The patients died from tumor lysis syndrome, said Tracy Sorrentino, a spokeswoman for North Chicago, Illinois-based AbbVie. The complication stems from the rapid destruction of malignant cells after treatment that can trigger acute kidney failure. It occurs most often with large tumors such as those found in leukemia and lymphoma patients, according to the National Institutes of Health.

ABT-199 is one of the company’s most-promising new compounds and was slated to start the final round of testing usually required for U.S. regulatory approval this year.

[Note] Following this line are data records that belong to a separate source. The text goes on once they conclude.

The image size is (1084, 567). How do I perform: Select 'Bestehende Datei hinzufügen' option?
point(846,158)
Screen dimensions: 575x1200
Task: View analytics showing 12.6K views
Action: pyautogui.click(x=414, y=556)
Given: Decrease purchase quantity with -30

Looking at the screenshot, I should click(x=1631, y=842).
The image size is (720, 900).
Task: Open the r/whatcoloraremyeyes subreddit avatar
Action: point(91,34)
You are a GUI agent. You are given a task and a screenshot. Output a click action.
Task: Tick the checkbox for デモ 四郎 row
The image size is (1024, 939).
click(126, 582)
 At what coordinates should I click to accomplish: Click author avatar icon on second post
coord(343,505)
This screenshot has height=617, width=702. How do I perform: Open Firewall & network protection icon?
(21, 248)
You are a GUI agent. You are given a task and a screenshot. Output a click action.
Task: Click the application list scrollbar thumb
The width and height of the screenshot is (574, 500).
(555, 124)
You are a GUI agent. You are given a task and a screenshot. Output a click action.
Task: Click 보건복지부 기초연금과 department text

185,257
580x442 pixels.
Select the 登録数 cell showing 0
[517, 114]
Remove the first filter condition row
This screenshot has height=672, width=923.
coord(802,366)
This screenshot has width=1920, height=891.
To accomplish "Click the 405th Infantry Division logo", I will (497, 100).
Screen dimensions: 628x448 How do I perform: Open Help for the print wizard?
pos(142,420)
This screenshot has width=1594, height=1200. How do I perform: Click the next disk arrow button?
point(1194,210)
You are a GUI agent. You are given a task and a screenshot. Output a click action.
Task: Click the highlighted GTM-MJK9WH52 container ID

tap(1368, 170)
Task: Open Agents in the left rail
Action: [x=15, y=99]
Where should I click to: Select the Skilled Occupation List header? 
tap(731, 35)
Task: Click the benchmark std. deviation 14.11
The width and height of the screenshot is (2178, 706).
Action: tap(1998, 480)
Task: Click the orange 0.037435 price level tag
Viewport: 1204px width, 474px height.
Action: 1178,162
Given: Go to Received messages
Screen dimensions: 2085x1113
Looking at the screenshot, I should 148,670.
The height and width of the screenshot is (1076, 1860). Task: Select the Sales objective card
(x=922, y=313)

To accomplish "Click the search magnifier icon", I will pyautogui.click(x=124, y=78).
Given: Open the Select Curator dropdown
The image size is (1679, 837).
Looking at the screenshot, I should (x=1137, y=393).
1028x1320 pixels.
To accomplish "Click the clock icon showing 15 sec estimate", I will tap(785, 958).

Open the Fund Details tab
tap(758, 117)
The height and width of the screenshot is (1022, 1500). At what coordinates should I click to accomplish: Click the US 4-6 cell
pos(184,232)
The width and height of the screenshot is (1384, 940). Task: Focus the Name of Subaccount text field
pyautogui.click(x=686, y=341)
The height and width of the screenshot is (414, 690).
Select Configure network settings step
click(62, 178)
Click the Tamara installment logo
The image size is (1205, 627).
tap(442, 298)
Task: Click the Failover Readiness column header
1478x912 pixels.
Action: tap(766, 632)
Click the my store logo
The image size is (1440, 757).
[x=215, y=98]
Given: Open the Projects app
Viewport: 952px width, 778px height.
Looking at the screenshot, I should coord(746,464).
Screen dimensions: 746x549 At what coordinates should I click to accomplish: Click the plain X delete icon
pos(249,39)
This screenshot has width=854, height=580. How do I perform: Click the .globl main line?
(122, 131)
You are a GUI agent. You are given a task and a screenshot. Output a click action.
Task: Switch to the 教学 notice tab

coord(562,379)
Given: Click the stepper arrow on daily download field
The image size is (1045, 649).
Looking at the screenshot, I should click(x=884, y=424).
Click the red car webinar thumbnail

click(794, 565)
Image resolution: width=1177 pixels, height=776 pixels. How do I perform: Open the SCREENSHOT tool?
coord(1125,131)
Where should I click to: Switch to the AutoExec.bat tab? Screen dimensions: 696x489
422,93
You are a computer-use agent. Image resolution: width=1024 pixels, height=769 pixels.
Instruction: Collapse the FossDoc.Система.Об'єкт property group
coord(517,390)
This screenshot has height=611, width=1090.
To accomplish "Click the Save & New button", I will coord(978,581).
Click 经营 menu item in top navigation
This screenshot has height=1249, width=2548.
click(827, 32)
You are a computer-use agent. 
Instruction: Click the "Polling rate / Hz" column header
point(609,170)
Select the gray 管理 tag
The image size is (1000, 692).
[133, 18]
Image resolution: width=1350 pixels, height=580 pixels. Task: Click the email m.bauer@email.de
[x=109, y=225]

“We have every expectation that these trials will come off the partial clinical hold and we’ll be able to initiate Phase 3 trials in 2013 as planned,” she said. “ABT-199 is a highly- potent agent and can result in the tumors reducing really quickly,” she said. “We are working to refine the dose.”

After the complication was discovered, AbbVie and its partner, Roche Holding AG, suspended the dose-escalation portion of the studies to determine the amount of drug that is safest and most effective, Sorrentino said. The risk stems from the drug’s potency and can be managed if the dose is carefully controlled, she said.